3 questions à... Rémy Martin
3 questions à…
Rémy Martin, troisième ligne du Stade français et de l’équipe de France
Ca va… C’est toujours embêtant de devoir se passer de phase finale : on va regarder à la télé tous les clubs français qui vont jouer les quarts, on aura un petit regret. Mais ce n’est pas à Leicester qu’on a perdu, c’était à Osprey dans le premier match. On aurait pu faire un exploit à Leicester, mais ils ont une grosse équipe, et c’est toujours difficile de gagner là-bas. C’est une erreur de parcours, mais on sort la tête haute, d’ailleurs le coach ne nous a pas lancé la pierre. Il faut se servir de ces défaites pour faire quelque chose l’année prochaine.
Ce soir, vous rencontrez Toulon, une équipe en grande difficulté…
Quand ils reçoivent un prétendant au titre, les derniers sont toujours motivés.

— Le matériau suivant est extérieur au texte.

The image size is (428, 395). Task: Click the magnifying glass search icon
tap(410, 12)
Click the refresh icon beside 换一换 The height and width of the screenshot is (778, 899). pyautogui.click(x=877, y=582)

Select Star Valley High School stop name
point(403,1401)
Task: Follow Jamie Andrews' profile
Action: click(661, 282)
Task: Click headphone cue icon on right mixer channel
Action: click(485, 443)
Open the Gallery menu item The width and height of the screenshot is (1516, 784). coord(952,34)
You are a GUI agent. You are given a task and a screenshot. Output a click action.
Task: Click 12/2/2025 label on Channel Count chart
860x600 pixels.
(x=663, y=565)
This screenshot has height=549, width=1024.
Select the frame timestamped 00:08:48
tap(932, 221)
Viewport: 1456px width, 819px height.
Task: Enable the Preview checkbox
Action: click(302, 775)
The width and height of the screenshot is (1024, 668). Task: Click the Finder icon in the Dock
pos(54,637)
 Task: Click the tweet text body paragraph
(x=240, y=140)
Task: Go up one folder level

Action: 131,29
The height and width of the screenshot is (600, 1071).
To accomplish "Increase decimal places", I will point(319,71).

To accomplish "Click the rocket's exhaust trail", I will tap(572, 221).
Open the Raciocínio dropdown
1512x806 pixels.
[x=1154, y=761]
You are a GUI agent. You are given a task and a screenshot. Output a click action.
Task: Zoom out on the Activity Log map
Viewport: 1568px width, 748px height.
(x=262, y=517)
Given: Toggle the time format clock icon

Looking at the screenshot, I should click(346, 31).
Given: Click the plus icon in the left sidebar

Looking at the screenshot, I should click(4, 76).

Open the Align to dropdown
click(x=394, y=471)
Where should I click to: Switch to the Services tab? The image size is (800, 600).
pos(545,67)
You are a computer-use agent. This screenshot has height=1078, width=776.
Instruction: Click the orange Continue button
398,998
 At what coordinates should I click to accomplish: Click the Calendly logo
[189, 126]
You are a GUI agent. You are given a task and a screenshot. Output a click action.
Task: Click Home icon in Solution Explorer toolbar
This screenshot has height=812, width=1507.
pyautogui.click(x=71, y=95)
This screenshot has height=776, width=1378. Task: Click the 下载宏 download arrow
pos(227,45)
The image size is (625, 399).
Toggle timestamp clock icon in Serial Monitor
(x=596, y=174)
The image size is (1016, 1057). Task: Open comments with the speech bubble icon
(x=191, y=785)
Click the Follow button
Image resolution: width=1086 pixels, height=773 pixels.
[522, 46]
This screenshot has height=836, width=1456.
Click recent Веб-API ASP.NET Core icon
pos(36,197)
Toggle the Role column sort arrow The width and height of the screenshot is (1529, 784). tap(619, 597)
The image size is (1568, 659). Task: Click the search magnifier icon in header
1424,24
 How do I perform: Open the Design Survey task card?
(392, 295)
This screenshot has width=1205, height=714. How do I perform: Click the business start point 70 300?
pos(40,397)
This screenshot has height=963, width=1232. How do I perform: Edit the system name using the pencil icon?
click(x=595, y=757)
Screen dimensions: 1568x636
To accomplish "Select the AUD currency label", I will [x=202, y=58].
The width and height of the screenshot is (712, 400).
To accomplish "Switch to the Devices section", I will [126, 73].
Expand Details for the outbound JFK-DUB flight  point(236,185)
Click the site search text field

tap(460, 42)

J’ai joué à Mont-de-Marsan, quand on recevait les premiers de poule, on se devait de faire un exploit. Toulon est une équipe qui a des difficultés, mais si on a pas les ingrédients pour gagner, on ne gagnera pas. Et puis, Mayol est un stade mythique, il y a quelque chose d’impressionnant à jouer là-bas… Et si on fait un beau match, on peut être premiers dimanche.
Le Stade français paye aussi un lourd tribut en termes de joueurs sélectionnés en équipe nationale… Une difficulté supplémentaire ?
L’année dernière, c’était compliqué, on avait onze ou douze blessés. Cette saison, comme on en a peu, les entraîneurs font tourner les effectifs. C’est sûr que ça fatigue, mais c’est aussi un honneur de pouvoir représenter la France. Pour le reste, si t’es fatigué, t’essaies de faire risette…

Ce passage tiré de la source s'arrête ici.